Here’s one I don’t think any service is taking into account: whether a user raises the volume on a song after it starts playing.
Music software has no way of knowing whether you like one song more than the previous, unless the user chooses to actively rate a track — thumb up in Pandora, 5-star picks in iTunes. Most people, I’d assume, don’t make the effort.
But you might find that many people, when they hear a song they like, will pump up the volume. Music services could listen to that, and take note for future instances of when it’s deciding what to play.
(The services would have to normalize for fluctuating volumes in individual files. Since apps like iTunes can already do that, using a feature called Sound Check, that shouldn’t be too difficult a task.)
Digital services are better when they listen to and apply relevant personal metrics.
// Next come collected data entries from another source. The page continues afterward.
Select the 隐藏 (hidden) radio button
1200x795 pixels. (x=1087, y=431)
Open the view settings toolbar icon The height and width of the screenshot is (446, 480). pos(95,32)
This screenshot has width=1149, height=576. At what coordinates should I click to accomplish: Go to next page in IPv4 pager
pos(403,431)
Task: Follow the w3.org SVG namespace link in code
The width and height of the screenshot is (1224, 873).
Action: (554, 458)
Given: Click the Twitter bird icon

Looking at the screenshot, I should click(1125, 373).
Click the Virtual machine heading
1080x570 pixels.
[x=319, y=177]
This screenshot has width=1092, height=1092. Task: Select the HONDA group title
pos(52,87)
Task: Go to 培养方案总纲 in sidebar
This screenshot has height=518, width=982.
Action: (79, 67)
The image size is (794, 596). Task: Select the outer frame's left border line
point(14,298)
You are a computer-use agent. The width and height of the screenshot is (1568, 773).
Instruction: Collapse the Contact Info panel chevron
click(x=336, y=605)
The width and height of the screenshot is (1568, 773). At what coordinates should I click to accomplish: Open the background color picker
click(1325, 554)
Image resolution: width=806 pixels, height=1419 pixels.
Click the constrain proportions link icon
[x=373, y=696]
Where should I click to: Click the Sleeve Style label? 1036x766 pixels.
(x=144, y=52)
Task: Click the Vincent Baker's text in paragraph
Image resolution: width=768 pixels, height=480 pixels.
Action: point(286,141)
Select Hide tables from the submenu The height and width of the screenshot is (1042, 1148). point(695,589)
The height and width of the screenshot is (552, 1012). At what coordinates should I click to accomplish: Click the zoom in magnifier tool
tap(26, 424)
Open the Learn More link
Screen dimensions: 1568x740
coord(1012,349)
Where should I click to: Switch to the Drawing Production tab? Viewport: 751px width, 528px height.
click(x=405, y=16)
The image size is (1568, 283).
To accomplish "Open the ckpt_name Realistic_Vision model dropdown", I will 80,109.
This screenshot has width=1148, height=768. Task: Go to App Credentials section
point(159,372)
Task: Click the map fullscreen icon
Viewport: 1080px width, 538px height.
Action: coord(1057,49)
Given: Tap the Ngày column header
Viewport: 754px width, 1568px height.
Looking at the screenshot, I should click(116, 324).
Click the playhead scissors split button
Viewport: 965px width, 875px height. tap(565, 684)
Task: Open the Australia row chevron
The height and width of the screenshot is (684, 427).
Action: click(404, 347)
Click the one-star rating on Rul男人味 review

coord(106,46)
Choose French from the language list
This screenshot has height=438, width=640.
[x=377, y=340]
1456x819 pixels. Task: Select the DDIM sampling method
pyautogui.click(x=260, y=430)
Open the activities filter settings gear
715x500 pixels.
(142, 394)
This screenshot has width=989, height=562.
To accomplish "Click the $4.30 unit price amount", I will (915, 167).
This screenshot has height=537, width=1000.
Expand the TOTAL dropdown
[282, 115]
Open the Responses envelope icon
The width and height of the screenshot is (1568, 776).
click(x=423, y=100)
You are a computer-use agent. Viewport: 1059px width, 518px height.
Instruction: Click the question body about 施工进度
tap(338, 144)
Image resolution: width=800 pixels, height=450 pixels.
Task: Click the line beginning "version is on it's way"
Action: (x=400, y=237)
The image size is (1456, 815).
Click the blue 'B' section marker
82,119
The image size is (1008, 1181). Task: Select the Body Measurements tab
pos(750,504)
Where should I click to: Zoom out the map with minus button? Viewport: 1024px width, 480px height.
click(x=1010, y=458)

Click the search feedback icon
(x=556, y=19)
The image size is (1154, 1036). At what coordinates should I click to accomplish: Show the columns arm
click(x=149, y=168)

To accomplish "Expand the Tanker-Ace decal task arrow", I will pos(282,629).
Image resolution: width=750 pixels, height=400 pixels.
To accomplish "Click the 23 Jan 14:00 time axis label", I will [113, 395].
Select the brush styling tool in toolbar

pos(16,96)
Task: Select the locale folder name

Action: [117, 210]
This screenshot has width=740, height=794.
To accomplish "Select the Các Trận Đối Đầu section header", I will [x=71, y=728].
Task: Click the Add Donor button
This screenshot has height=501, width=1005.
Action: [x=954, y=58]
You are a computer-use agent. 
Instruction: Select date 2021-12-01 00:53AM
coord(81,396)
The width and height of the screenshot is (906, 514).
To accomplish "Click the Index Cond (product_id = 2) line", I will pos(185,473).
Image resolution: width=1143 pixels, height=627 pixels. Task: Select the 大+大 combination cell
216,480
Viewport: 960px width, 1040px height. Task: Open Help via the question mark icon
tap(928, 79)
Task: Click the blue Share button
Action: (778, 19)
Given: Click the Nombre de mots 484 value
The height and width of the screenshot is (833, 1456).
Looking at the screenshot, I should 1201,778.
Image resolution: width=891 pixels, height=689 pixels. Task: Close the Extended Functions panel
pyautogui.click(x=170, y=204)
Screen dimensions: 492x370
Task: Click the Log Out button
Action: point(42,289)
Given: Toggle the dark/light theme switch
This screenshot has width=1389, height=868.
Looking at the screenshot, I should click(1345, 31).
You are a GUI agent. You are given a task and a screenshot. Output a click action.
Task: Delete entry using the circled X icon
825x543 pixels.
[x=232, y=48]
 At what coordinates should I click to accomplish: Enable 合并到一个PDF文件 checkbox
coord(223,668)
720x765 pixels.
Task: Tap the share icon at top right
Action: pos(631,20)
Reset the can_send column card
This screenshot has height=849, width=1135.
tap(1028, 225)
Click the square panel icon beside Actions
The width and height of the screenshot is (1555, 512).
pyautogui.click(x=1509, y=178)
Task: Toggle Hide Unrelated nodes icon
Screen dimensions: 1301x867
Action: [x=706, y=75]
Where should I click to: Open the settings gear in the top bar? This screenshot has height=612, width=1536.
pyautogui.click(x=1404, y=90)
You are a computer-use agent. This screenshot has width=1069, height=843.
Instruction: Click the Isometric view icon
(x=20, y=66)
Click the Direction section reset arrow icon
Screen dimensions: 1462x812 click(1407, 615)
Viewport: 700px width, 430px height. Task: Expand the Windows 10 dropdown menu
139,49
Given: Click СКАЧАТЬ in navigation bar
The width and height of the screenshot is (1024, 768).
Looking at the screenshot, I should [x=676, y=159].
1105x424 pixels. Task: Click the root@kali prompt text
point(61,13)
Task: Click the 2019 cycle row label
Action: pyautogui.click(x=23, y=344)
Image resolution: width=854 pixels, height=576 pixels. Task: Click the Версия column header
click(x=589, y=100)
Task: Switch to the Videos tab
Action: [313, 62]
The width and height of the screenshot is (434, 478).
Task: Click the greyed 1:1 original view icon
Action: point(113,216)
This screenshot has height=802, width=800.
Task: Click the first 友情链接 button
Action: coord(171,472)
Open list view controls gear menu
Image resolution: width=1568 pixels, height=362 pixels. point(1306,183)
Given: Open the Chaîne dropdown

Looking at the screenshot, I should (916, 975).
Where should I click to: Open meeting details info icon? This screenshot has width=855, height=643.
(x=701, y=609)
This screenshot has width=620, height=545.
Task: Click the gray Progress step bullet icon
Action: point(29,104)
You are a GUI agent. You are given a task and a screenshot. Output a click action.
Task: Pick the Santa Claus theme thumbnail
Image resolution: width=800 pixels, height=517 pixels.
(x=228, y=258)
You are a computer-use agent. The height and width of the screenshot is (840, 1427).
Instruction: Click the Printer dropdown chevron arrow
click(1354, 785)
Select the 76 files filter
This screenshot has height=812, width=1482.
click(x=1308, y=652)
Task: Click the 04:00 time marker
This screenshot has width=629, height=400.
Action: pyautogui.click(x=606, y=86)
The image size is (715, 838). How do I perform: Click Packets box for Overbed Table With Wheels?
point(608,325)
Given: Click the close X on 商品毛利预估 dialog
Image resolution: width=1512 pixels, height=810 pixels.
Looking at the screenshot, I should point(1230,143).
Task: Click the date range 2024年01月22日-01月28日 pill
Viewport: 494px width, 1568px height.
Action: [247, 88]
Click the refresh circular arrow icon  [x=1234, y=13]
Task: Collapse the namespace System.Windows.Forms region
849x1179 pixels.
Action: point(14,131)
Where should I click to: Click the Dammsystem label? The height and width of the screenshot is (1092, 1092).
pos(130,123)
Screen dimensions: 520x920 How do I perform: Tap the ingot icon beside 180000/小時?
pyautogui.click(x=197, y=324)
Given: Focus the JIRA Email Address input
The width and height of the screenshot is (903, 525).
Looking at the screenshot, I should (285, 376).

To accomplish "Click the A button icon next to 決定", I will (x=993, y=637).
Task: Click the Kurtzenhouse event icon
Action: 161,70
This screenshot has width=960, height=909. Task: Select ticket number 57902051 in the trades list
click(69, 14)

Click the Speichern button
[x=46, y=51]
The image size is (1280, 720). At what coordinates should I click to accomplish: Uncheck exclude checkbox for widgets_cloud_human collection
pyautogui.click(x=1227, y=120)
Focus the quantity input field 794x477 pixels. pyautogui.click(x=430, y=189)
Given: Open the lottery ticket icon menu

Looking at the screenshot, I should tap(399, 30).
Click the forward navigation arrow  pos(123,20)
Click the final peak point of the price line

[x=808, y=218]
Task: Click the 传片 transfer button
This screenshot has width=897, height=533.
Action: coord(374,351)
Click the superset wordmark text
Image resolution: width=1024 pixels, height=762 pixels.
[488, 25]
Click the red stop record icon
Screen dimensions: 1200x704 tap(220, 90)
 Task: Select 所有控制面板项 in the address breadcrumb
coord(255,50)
Nothing new there.
Music software, especially Pandora, have proven that something as abstract as songs tend to follow a predictable pattern. If you like one artist, look at the traits, or genome, of the songs they produce; look at the music tastes preferred by other fans of those songs; and there you have a pretty good idea of who that artist is connected to. Nothing all that new.
Spotify, for example, is pursuing a technology that caters ads based on the mood a listener is in — that’s taken from the tempo and types of songs they’re listening to during any given session.